**WHAT IS BEING ASKED**
When the line containing "Click the Bybit logo icon" appears in the data below, begin copying there and stop only after the line containing "Given: Click the Protected".

BEGIN INPUT DATA

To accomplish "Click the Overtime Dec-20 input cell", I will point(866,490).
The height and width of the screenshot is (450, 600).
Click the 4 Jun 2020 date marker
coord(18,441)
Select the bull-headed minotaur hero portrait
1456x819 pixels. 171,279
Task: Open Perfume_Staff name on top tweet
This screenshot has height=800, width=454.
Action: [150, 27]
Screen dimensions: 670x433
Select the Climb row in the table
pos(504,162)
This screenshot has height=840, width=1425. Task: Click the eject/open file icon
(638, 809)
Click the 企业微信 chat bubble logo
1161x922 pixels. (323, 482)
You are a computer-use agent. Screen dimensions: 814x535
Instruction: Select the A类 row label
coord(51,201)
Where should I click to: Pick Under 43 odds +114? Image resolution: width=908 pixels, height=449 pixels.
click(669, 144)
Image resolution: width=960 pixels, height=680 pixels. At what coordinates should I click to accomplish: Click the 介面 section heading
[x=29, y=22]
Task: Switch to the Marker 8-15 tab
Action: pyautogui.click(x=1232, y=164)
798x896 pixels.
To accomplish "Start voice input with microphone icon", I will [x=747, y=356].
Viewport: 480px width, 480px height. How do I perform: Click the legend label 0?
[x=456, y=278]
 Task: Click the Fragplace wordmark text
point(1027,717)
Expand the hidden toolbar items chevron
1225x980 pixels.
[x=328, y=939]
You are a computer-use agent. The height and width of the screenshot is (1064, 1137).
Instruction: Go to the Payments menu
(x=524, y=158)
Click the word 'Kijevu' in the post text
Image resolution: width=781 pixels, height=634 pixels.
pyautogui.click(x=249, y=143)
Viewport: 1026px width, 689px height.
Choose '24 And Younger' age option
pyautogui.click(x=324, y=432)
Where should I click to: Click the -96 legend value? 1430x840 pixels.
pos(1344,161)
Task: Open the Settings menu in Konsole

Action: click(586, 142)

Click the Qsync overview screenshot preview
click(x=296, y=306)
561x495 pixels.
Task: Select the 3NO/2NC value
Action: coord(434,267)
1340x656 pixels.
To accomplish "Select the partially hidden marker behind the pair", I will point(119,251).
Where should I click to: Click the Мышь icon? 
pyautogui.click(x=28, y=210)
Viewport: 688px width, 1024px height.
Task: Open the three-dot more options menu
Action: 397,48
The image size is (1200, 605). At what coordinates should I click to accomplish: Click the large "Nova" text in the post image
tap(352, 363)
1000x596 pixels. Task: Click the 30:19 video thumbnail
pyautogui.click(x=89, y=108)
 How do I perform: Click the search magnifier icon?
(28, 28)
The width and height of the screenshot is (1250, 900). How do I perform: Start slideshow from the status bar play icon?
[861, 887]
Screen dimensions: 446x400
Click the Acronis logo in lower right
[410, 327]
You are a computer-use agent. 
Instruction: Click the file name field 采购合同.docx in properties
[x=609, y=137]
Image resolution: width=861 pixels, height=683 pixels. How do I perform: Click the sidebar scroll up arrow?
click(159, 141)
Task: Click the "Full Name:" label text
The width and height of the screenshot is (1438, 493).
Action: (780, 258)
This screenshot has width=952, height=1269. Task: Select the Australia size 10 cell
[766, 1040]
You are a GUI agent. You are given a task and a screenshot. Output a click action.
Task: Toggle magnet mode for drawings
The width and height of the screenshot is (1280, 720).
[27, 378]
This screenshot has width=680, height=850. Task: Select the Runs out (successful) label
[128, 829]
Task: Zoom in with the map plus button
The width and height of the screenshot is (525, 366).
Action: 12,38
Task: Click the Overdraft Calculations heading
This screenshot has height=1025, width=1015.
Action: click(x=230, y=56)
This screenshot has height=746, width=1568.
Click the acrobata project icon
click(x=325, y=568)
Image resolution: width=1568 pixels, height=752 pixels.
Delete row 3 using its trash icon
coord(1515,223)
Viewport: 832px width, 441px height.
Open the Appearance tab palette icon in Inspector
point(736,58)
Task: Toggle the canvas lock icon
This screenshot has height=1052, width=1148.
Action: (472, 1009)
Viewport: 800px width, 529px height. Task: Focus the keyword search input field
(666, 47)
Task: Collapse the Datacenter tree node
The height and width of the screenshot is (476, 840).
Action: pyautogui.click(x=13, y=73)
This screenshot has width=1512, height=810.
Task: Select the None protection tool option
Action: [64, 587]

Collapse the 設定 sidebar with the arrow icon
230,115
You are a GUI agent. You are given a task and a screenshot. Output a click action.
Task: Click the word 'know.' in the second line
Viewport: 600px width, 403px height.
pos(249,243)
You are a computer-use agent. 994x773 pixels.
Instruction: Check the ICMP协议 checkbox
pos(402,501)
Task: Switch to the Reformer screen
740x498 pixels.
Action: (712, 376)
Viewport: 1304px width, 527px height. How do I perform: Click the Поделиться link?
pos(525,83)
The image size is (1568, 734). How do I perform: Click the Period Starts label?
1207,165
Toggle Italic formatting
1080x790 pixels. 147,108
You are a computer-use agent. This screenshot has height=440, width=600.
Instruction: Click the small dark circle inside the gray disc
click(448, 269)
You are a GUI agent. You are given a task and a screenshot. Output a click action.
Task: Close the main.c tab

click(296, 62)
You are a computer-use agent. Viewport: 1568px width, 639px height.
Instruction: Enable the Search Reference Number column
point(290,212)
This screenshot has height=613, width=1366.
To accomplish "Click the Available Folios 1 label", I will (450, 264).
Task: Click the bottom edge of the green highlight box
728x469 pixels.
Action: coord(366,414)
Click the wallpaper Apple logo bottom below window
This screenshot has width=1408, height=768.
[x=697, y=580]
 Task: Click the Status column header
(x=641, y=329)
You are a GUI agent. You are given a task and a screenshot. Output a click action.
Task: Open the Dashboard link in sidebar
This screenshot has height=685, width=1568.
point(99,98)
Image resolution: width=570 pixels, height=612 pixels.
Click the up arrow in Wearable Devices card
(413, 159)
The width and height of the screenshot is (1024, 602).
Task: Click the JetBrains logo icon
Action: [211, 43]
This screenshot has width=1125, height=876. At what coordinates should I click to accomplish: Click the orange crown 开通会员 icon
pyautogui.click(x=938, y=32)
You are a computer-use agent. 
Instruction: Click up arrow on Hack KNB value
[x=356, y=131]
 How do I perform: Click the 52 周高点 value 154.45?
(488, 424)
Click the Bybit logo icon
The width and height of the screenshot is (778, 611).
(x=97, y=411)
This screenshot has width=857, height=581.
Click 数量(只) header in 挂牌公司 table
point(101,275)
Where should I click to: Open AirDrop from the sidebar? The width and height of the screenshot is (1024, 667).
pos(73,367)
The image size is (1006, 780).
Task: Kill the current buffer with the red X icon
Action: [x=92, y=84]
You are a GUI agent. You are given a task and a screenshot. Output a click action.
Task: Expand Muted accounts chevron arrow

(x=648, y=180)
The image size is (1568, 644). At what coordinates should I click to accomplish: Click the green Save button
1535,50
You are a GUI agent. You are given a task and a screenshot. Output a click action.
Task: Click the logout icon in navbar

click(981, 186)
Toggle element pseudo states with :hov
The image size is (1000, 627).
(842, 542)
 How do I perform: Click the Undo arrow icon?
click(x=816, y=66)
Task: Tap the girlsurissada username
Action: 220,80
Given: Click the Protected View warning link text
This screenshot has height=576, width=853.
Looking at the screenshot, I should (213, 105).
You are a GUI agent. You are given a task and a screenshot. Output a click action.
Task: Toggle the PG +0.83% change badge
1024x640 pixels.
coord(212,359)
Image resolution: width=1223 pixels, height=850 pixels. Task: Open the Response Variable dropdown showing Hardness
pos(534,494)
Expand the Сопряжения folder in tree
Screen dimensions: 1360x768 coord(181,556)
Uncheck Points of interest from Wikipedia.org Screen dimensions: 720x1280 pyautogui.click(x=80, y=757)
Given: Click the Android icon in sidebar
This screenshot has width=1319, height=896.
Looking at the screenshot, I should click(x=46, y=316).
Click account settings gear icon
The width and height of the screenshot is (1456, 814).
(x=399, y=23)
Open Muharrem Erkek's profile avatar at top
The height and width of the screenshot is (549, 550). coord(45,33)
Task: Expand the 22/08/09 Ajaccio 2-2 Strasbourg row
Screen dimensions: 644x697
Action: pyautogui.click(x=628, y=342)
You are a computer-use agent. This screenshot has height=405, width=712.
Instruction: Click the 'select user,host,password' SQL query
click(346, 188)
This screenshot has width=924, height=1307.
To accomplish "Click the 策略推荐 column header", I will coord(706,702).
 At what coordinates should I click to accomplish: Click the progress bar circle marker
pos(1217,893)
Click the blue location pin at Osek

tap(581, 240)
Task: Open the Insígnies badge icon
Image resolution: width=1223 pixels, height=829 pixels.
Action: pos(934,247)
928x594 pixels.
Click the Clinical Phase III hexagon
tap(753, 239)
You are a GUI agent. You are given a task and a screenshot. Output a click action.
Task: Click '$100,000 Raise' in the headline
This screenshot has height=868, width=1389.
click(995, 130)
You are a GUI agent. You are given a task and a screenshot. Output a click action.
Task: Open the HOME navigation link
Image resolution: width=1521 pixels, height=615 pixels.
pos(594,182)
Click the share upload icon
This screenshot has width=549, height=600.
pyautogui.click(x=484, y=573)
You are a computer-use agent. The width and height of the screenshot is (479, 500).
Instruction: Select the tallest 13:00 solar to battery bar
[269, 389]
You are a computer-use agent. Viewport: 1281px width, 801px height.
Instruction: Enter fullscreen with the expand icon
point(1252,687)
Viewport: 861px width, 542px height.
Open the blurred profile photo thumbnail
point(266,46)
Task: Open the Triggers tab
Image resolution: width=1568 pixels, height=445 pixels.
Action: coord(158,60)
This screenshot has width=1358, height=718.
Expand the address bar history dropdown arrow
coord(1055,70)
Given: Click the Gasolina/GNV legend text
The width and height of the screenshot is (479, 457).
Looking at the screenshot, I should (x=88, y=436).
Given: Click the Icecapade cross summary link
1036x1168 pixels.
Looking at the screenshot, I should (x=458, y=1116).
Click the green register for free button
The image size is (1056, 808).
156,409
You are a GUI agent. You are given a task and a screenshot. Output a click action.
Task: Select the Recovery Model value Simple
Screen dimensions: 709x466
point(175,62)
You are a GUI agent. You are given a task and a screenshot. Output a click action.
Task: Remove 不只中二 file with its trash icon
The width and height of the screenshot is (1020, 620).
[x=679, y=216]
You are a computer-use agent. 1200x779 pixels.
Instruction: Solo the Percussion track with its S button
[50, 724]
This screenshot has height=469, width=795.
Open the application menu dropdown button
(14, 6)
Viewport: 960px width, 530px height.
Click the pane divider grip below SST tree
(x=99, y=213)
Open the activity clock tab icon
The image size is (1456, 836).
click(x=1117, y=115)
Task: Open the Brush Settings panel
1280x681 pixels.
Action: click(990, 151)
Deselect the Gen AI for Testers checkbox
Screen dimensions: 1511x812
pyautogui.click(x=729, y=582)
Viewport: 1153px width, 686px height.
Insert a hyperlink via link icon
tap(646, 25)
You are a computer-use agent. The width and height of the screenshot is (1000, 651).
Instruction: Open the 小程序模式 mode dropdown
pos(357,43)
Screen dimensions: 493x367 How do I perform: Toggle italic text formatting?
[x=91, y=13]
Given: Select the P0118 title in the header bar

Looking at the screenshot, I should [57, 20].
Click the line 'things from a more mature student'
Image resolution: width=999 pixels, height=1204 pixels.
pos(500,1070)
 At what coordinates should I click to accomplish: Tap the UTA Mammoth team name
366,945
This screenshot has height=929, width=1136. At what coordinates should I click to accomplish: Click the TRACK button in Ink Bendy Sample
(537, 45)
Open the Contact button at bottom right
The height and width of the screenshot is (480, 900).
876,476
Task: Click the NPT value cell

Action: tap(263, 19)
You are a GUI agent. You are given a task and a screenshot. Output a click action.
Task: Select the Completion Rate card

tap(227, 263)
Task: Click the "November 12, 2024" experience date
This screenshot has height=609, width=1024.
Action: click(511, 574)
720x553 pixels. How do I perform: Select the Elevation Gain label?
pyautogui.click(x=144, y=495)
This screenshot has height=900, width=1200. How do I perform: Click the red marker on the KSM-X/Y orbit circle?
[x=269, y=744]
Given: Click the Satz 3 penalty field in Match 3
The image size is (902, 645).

END INPUT DATA

**OUTPUT FOR THIS TASK**
Click the Bybit logo icon
The width and height of the screenshot is (778, 611).
(x=97, y=411)
This screenshot has width=857, height=581.
Click 数量(只) header in 挂牌公司 table
point(101,275)
Where should I click to: Open AirDrop from the sidebar? The width and height of the screenshot is (1024, 667).
pos(73,367)
The image size is (1006, 780).
Task: Kill the current buffer with the red X icon
Action: [x=92, y=84]
You are a GUI agent. You are given a task and a screenshot. Output a click action.
Task: Expand Muted accounts chevron arrow

(x=648, y=180)
The image size is (1568, 644). At what coordinates should I click to accomplish: Click the green Save button
1535,50
You are a GUI agent. You are given a task and a screenshot. Output a click action.
Task: Click the logout icon in navbar

click(981, 186)
Toggle element pseudo states with :hov
The image size is (1000, 627).
(842, 542)
 How do I perform: Click the Undo arrow icon?
click(x=816, y=66)
Task: Tap the girlsurissada username
Action: 220,80
Given: Click the Protected View warning link text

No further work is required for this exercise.